Однако теперь традиционные формы и содержание образования также подвергались критике, касалось ли это школьных наказаний и военизированных уроков физкультуры, консервативного отечественного литературного канона или гневного неприятия современной массовой культуры публицистами и ответственными за охрану прав молодежи. Озабоченность тем, что молодежь развращается кино и эстрадой, о чем теперь можно было прочитать в педагогических журналах, проистекала из «идей прошлого века» и служила не защите молодежи, а необходимости защиты взрослых[31]
. «Теперь пришел раз и навсегда конец светловолосым и голубоглазым идолам, читай – Хорсту Весселю и „Квексу из гитлерюгенда“. <…> Отсталые идеологии, националистические обиды и другие довольно сомнительные предложения способны вызвать у молодых людей на улице лишь улыбку сострадания»[32]. Аналогичным образом, каталоги «аморального поведения» подвергались тщательному изучению, особенно в области сексуальной морали. «Взгляды на сексуальность и регулирование рождаемости коренным образом изменились в этом столетии», – писал известный франкфуртский адвокат по уголовным делам Фриц Бауэр. «Современное индустриальное общество выдвигает новые нормы поведения, которые существенно отличаются от буржуазного морального порядка рубежа веков. Для широких слоев населения это привело к возникновению противоречий между динамично развивающимися сексуальными и моральными принципами поведения и статичной, основанной на традициях правовой системой, что вызвало неоднократные призывы к реформе уголовного права, в частности в этой области». Поэтому нынешний моральный уголовный закон должен быть радикально ограничен: «Уголовное право не карает за грехи; светский суд не предвосхищает Страшный суд. Государственное право должно ограничиваться защитой элементарных правовых благ»[33]. Возражения и сомнения сопровождали традиционные концепции государства и общества, образования, морали и этики уже в начале 1950‑х годов, но только в конце десятилетия они переросли в критику оснований.
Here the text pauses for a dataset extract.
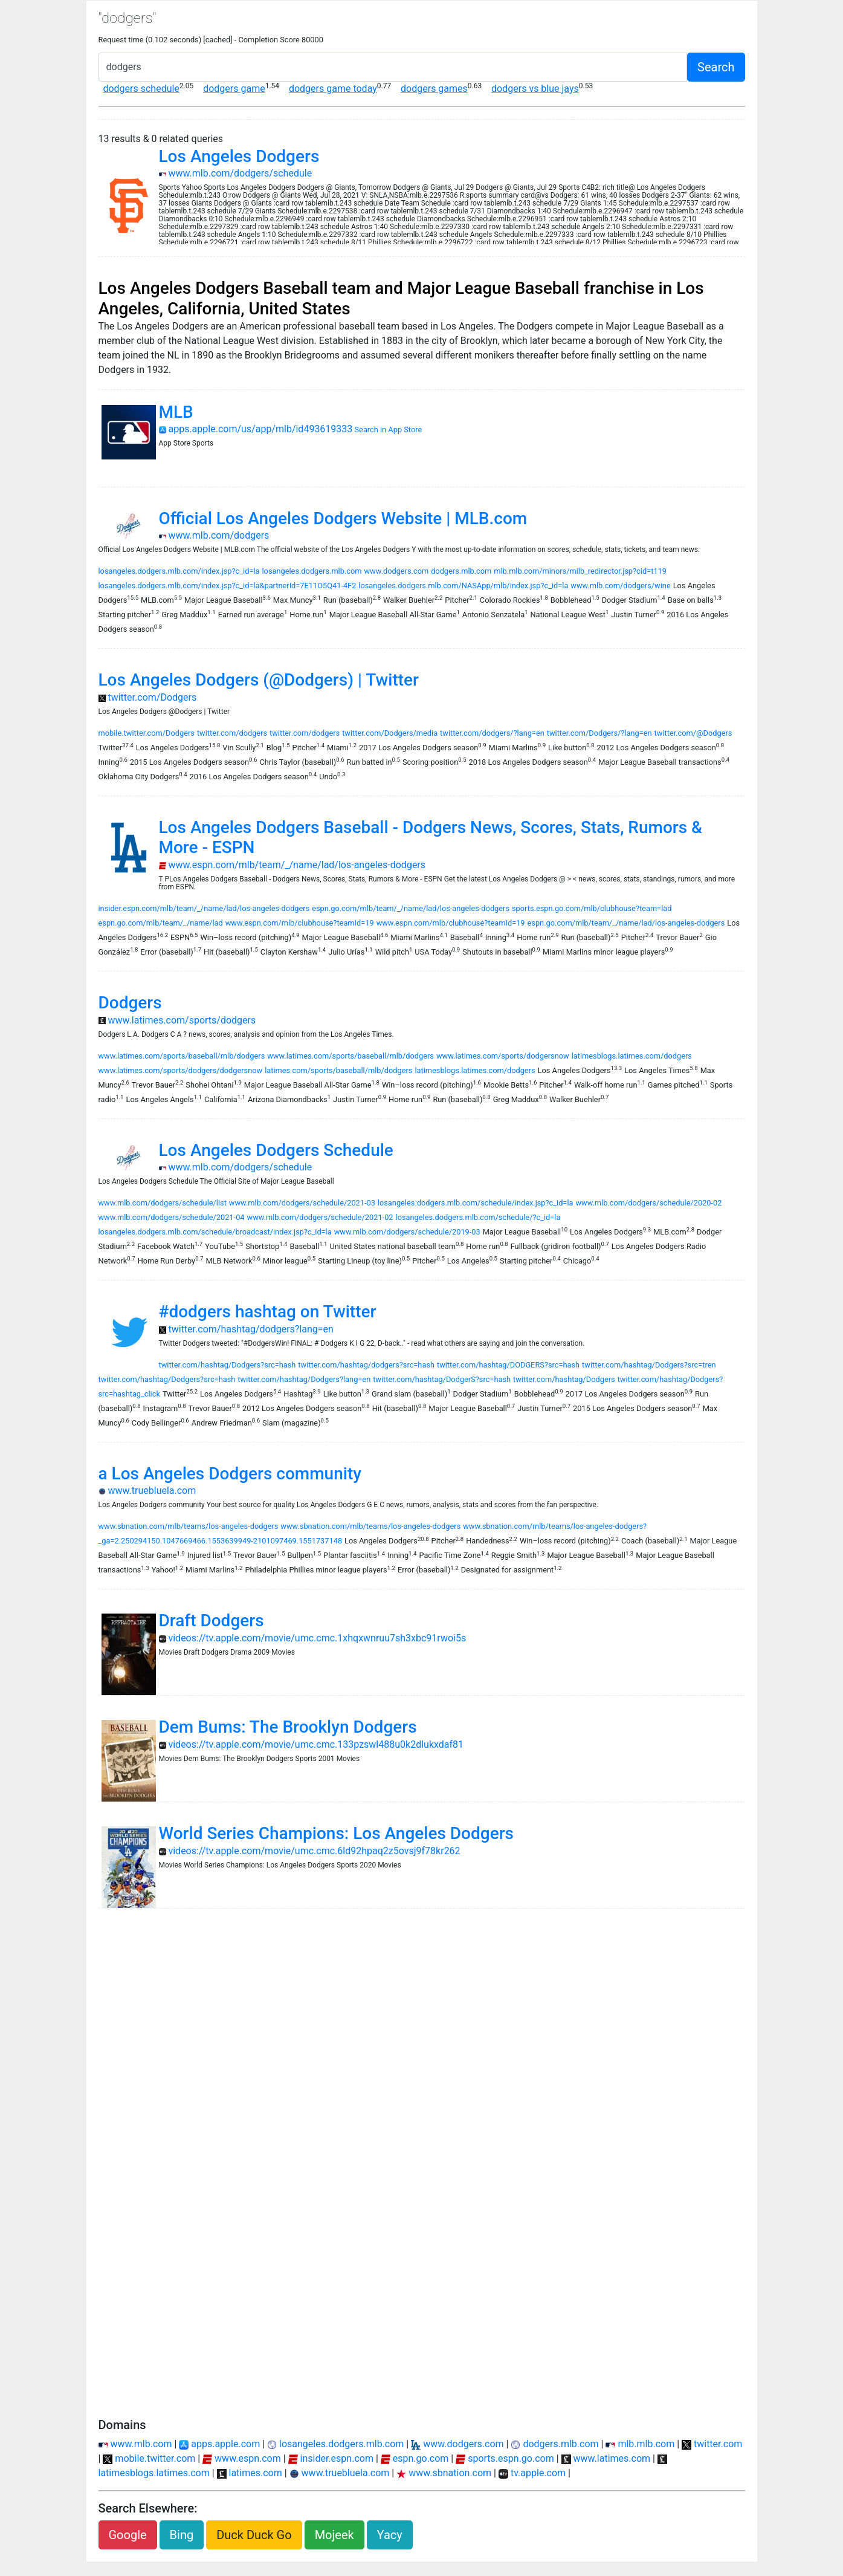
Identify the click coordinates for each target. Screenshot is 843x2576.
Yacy (389, 2535)
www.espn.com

Пронзительные предупреждения о культурных побочных эффектах разнузданного модерна пока что не отвечали реальному опыту людей в западногерманском обществе, тем более что часто упоминаемые симптомы вырождения и запустения так и не проявились. Политическая стабильность, экономическое процветание и возможности для социального развития с начала 1950‑х годов не только повысили одобрение политической системы ФРГ, но и уменьшили страхи перед современным массовым обществом, а безопасность в обращении с ним стала настолько явной, что индивиды все меньше нуждались в защитной броне, которую обеспечивали антимодернистские критические моральные постулаты.Это не было исключительно германским явлением, а тенденцией, свойственной всем странам капиталистического Запада, пусть и с существенными различиями[34]
. То, что социальные и культурные потрясения, вызванные промышленными переменами на рубеже веков, меньше чем через сорок лет успокоились, что образ жизни, соответствующий новым условиям жизни, постепенно приобрел более твердую и стабильную форму, в то же время неся новые нормы, уже наблюдалось в США в течение 1940‑х годов[35]. Однако в Западной Европе, и особенно в Германии, эта стабилизация была вновь отложена и отсрочена войной и периодом послевоенного восстановления. Только когда после Парижских договоров и третьих выборов в бундестаг утвердилась политическая форма республики, фаза экономической реконструкции была в основном завершена, а ликвидация массовой бедности с динамизацией пенсионного обеспечения достигла явных успехов, фундаментальные принципы рубежа веков утратили свое компенсаторное и стабилизирующее значение.Конечно, интеллектуальных критиков, которые имели множество каналов высказывания, встречали отнюдь не только с одобрением. И даже рассуждения о том, какие еще концепции следует противопоставить традиционному порядку, долгое время оставались туманными. Отсутствовал опыт социального участия, демократизации процедур, либеральной образовательной практики и сексуальной морали. Традиционные ориентации и критические альтернативные концепции часто развивались параллельно и сталкивались в течение многих лет. Таким образом, 1960‑е годы в целом предстают фазой перехода. Лишь после долгих споров появились новые консенсусные элементы социального порядка и культурной практики.
ПРЕОДОЛЕНИЕ ПРОШЛОГО
В центре «критики эпохи» (Zeitkritik) первой половины 1960‑х годов находилось нацистское прошлое. После десяти лет относительного молчания она превратилась в главный вызов, стоящий перед государством и обществом, и, как внутри страны, так и за ее пределами, стала самым важным критерием серьезности и надежности демократического развития в Западной Германии.